Another Disc Station release makes its way to D4's EggConsole service on the Switch.

This column is “Past meets present,” the aim of which is to look back at game franchises and games that are in the news and topical again thanks to a sequel, a remaster, a re-release, and so on. Previous entries in this series can be found through this link.

Compile truly did have more in common with independent developers of the modern era — the kind releasing games on itch.io themselves, not the ones getting the major pushes from relative behemoths in the space like AnnaPurna Interactive — than with many of its peers in its own time. Yes, Compile had the relationship with Sega, and it had loads of console and handheld games on all the systems of the major players of the 80s and 90s, but a massive percentage of its library was actually contained within its digital magazine, Disc Station. And those mags and the games within, regularly released for MSX and NEC PC hardware, tell a story of a far different and even more prolific company that kept trying new things and making the games that they wanted to make, even if it kept them from ever growing into the kind of success they should have been based solely on quality.

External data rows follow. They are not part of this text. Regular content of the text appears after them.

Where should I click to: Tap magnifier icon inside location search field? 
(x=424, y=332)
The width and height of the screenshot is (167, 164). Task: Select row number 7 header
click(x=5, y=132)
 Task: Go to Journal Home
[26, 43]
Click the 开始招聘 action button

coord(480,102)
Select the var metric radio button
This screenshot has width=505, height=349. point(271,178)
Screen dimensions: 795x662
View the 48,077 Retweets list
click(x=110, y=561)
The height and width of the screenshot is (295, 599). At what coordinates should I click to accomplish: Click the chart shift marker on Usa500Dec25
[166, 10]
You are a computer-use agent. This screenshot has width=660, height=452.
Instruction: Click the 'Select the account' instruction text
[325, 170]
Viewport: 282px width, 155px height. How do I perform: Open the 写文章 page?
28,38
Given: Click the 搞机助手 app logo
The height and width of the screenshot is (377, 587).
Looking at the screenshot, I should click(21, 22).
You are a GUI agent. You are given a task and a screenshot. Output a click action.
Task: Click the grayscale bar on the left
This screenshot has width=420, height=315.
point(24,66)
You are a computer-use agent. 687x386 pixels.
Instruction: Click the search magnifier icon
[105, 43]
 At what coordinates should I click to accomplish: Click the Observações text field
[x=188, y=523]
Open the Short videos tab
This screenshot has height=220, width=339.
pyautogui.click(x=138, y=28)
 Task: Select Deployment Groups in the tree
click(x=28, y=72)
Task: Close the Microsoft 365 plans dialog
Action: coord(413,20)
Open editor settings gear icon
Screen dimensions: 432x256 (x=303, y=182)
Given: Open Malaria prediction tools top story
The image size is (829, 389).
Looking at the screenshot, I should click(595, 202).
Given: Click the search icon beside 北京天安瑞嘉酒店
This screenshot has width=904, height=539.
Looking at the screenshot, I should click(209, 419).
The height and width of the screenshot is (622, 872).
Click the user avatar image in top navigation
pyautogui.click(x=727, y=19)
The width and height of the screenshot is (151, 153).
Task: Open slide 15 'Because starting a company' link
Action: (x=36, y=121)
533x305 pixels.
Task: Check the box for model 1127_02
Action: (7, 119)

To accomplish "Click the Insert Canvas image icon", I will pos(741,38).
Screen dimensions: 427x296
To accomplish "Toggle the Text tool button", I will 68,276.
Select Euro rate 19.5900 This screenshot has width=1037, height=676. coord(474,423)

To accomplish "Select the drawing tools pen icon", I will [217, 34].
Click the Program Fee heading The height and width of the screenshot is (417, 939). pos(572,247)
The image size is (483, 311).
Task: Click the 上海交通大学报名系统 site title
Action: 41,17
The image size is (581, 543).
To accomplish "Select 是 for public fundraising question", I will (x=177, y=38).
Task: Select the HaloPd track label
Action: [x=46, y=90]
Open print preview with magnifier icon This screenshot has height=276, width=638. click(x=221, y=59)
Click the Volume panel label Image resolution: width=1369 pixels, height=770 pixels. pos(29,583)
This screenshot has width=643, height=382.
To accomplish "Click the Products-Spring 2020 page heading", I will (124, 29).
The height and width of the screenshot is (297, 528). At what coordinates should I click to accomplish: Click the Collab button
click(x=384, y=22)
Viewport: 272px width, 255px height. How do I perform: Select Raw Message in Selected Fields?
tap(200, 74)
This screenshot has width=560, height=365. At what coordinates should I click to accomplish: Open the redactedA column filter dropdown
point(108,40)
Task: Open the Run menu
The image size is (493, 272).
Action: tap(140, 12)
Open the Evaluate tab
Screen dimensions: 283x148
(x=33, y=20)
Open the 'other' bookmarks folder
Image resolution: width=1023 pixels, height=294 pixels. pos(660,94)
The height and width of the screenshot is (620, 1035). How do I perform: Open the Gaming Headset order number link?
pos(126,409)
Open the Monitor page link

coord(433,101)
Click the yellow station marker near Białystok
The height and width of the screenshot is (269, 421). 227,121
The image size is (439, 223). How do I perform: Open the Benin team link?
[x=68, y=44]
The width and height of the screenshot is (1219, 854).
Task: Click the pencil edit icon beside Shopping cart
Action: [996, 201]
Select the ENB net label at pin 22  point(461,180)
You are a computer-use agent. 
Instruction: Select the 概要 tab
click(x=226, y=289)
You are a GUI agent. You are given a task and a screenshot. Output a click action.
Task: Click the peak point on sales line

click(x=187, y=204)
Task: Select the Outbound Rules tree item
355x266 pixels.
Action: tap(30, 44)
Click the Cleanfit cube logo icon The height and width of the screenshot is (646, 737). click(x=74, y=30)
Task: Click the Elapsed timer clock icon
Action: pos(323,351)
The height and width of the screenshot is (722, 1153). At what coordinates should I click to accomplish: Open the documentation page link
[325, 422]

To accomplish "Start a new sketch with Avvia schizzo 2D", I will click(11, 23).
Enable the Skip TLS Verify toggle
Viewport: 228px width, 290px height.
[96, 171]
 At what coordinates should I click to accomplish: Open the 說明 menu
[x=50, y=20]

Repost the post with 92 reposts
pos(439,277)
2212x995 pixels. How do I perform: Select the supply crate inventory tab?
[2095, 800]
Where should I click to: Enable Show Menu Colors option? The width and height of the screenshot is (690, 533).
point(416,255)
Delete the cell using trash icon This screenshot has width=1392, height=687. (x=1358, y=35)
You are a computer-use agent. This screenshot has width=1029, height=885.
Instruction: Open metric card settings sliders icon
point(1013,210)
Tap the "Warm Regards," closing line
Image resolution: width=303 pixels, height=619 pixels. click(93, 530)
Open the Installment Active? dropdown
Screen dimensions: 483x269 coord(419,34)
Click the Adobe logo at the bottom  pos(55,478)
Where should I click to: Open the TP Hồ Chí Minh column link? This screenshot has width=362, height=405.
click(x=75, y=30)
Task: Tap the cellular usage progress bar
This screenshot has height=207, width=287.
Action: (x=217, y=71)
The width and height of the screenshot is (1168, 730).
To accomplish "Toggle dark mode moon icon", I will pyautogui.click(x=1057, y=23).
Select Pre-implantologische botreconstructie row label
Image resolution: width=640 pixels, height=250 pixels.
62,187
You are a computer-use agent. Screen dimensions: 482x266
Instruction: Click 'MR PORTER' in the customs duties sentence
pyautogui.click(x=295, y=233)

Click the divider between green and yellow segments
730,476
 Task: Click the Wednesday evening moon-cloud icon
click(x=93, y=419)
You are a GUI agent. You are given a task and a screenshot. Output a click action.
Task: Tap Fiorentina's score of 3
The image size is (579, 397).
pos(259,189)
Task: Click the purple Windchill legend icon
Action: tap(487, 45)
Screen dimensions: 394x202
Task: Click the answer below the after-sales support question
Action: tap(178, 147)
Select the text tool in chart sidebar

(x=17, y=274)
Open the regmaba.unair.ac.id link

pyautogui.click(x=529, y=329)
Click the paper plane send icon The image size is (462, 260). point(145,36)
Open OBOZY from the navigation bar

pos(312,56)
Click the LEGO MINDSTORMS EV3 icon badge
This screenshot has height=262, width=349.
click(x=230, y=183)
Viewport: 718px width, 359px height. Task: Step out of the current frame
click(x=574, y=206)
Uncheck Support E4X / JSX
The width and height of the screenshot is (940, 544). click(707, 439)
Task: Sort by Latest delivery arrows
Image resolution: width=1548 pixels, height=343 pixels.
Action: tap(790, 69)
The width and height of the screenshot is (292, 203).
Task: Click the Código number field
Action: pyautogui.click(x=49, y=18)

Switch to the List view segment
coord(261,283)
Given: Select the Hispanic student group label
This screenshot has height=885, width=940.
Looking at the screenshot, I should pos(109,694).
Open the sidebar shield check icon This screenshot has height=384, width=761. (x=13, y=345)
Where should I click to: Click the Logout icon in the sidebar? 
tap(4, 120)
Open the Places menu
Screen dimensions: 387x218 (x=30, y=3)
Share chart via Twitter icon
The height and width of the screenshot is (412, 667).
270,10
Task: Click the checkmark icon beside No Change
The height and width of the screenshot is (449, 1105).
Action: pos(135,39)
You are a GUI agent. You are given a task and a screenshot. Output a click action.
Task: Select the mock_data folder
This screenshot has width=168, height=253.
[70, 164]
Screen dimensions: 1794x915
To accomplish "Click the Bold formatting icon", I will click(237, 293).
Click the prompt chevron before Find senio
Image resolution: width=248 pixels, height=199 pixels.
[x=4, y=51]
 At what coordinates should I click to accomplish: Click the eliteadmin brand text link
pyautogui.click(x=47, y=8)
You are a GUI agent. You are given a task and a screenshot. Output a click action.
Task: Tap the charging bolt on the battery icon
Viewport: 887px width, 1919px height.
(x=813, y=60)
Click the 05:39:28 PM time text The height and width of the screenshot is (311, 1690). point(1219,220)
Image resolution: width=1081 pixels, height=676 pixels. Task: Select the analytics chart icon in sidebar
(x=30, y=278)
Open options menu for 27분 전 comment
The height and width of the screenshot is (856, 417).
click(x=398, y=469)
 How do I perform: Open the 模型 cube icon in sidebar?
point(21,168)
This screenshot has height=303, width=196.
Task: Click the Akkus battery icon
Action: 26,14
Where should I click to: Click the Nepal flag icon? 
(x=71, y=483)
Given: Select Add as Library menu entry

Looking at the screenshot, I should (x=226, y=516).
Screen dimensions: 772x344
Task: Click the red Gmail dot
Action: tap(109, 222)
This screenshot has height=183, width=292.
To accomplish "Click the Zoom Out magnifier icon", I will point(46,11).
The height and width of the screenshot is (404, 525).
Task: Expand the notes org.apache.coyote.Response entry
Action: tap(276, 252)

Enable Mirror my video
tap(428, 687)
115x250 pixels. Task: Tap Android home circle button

As Compile founder Masamitsu “Moo” Niitani explained in a 1998 interview, “Back then, we didn’t have any kind of agenda. We just enjoyed making stuff. (laughs) We were absorbed in it, both myself and the staff. We'd often spend 2 years working on a single title, but that’s because we wanted our games to be solid. It may not have made us rich, but it was satisfying. And as a company, I think we did a good job.” Because of the financial issues sometimes caused by this commitment to quality and the games that Compile wanted to be making, staff would leave the studio in waves on more than one occasion, but the spirit that drove the studio and Disc Station remained, and resulted in little oddballs like Wonderland of Carbuncle for the fans who stuck around.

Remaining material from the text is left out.